AWS Batch has four primitives:

  • Job definition — a template for a job: the container image, vCPU/memory (or GPU) requirements, command, environment variables, IAM role, retry strategy, and timeout. Job definitions are versioned.
  • Job — a unit of work submitted to a queue, referencing a job definition. Jobs can be single-container, array jobs (one definition fanned out into N indexed children — ideal for parameter sweeps), or multi-node parallel jobs (tightly-coupled MPI/distributed workloads across multiple instances).
  • Job queue — where submitted jobs wait. Queues have priorities and are mapped to one or more compute environments. Jobs flow from SUBMITTED through PENDING/RUNNABLE to RUNNING and SUCCEEDED/FAILED.
  • Compute environment — the pool of compute Batch draws from. Managed compute environments let Batch provision and scale EC2/Spot/Fargate automatically within your min/max/desired vCPU bounds; unmanaged ones let you bring your own ECS-backed capacity.

Compute backends

AWS Batch can run jobs on:

  • EC2 (managed) — Batch launches and terminates EC2 instances (including Spot for cost savings), bin-packing jobs onto instances. Best for large, sustained, or GPU/HPC workloads where instance-level control and Spot discounts matter.
  • Fargate — serverless per-job containers, no instances to manage; best for many small, independent jobs where you want zero capacity management and are willing to pay the Fargate premium.
  • EKS — Batch can also schedule jobs onto an existing Amazon EKS cluster (AWS Batch on EKS), letting Kubernetes shops use Batch's queueing/scheduling on their own nodes.

Job dependencies (dependsOn) let you build DAGs of jobs — a job runs only after its prerequisites succeed — and fair-share scheduling lets you allocate capacity across tenants/teams to prevent one workload from starving others.

Pricing

AWS Batch itself has no additional charge — you pay only for the underlying EC2, Spot, or Fargate compute (and any EBS/storage) that your jobs consume. This makes Spot-backed managed compute environments very cost-effective for interruption-tolerant batch work.

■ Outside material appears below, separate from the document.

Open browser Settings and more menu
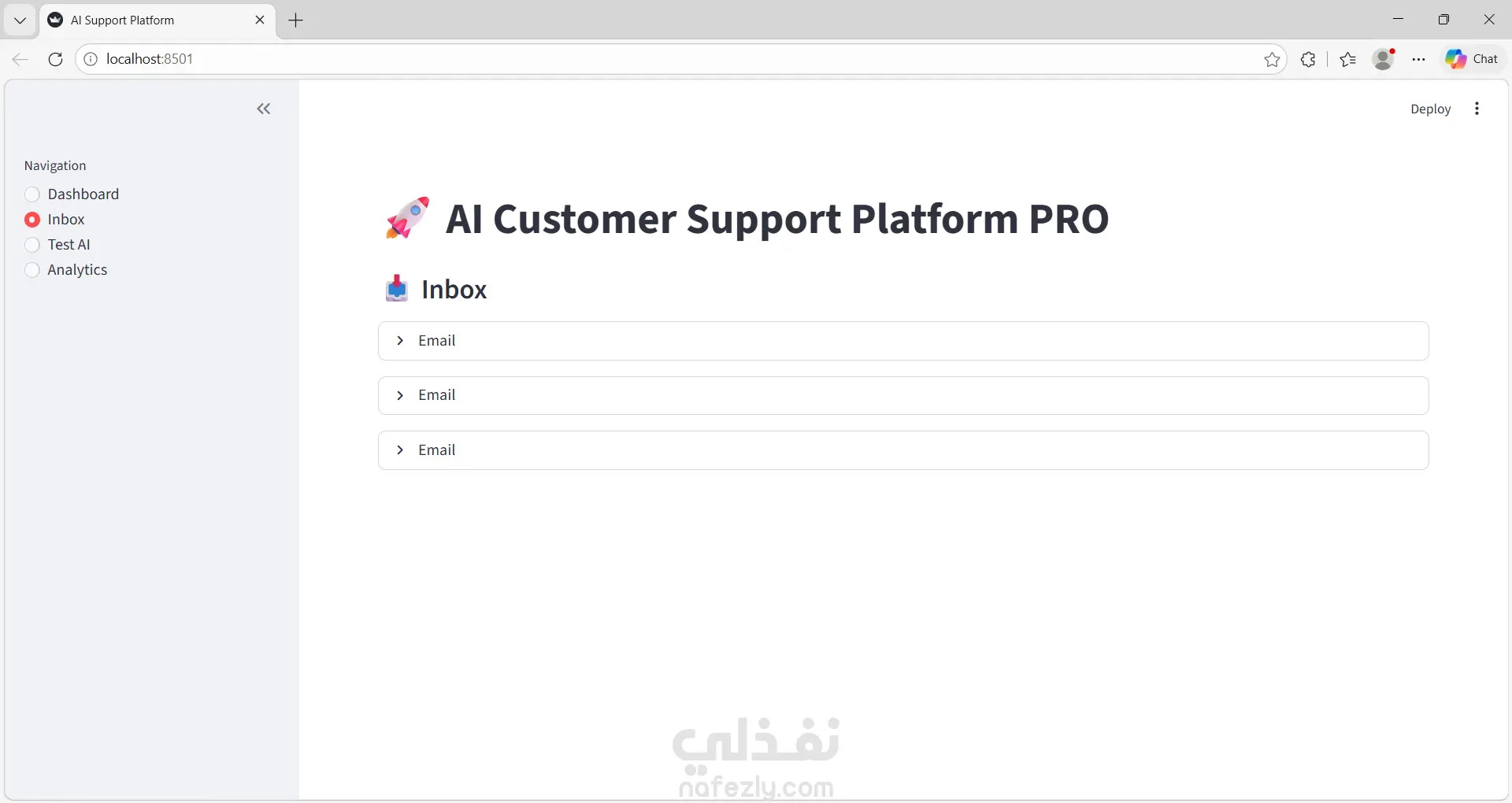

AWS Batch vs Step Functions

Both orchestrate work, but at different layers:

  • AWS Batch is a batch scheduler: its job is to queue, prioritize, and efficiently pack thousands of compute-heavy jobs onto dynamically provisioned capacity. It excels at throughput and cost-efficiency for homogeneous compute-bound jobs (array jobs, Spot bin-packing).
  • Step Functions is a workflow orchestrator: a state machine that coordinates steps across many AWS services (Lambda, ECS tasks, Batch jobs, API calls) with branching, retries, error handling, and human-in-the-loop. It's about coordination and control flow, not compute provisioning.

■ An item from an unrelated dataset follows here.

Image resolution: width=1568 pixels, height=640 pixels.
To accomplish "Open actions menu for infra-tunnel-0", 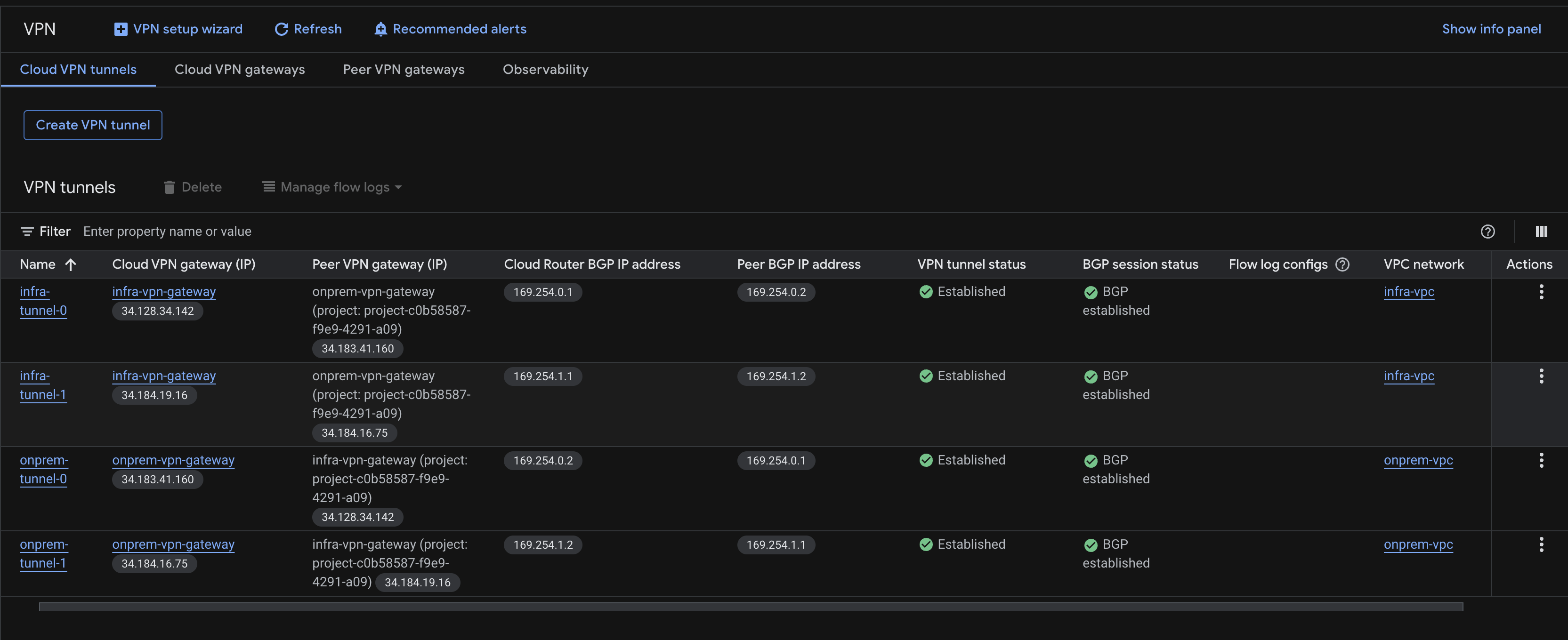I will pos(1541,291).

They compose well: Step Functions orchestrates a pipeline and submits Batch jobs as one of its states, letting Batch handle the heavy compute fan-out while Step Functions manages the surrounding workflow logic. Use Batch when the problem is "run a huge pile of compute jobs efficiently"; use Step Functions when the problem is "coordinate a multi-step process across services."

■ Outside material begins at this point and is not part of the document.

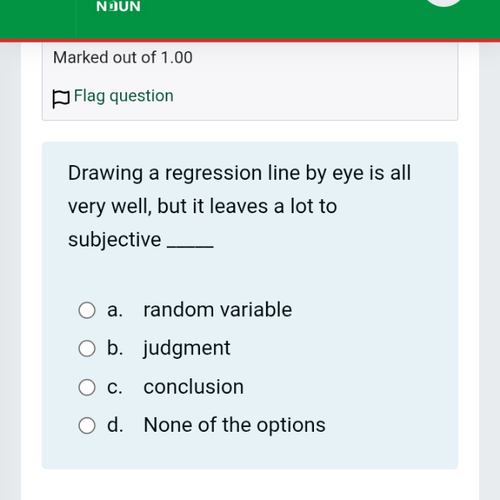500x500 pixels.
Task: Choose the "None of the options" answer text
Action: point(235,425)
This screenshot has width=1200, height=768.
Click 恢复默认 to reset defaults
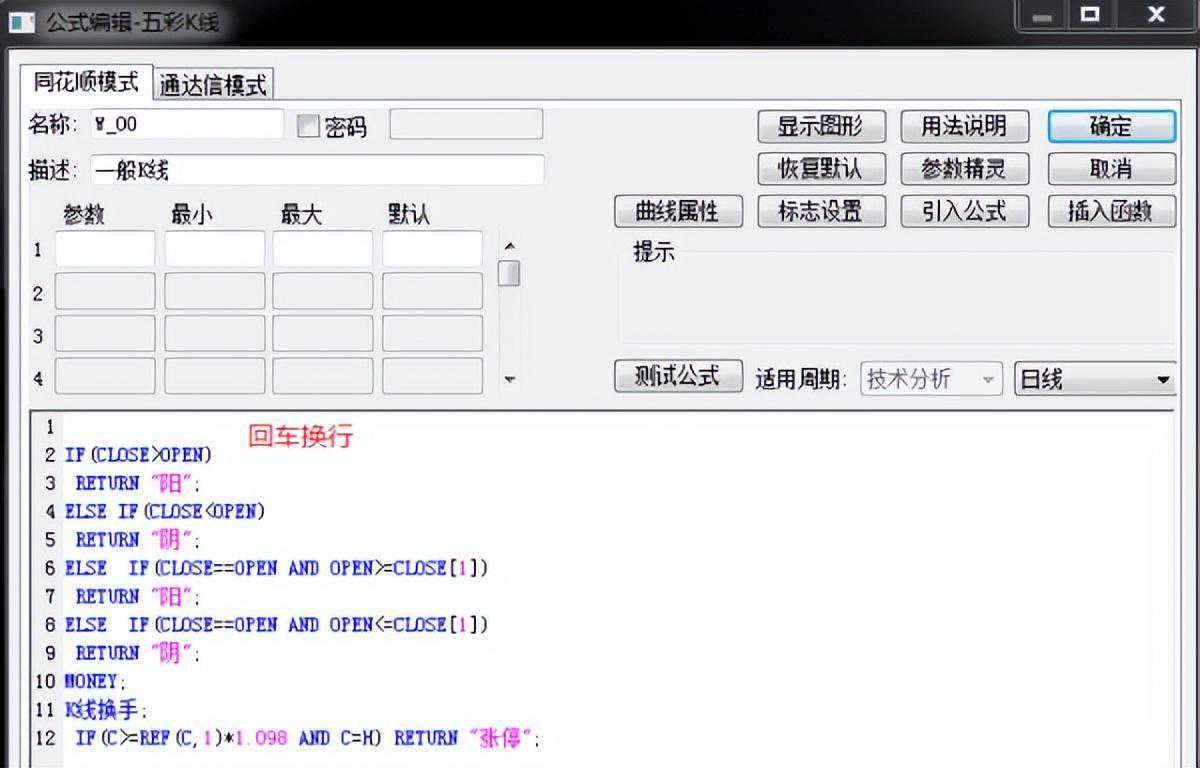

AWS Batch vs other approaches

For DAG-heavy data pipelines, Apache Airflow (or managed MWAA) is the data-engineering-native orchestrator and can trigger Batch jobs as operators. For Kubernetes-native batch, the Kubernetes Job/CronJob primitives or Argo Workflows are alternatives — though AWS Batch on EKS bridges the two. Choose AWS Batch when you want a managed scheduler that auto-provisions cost-optimized compute for large numbers of containerized jobs without standing up your own scheduler or cluster autoscaler.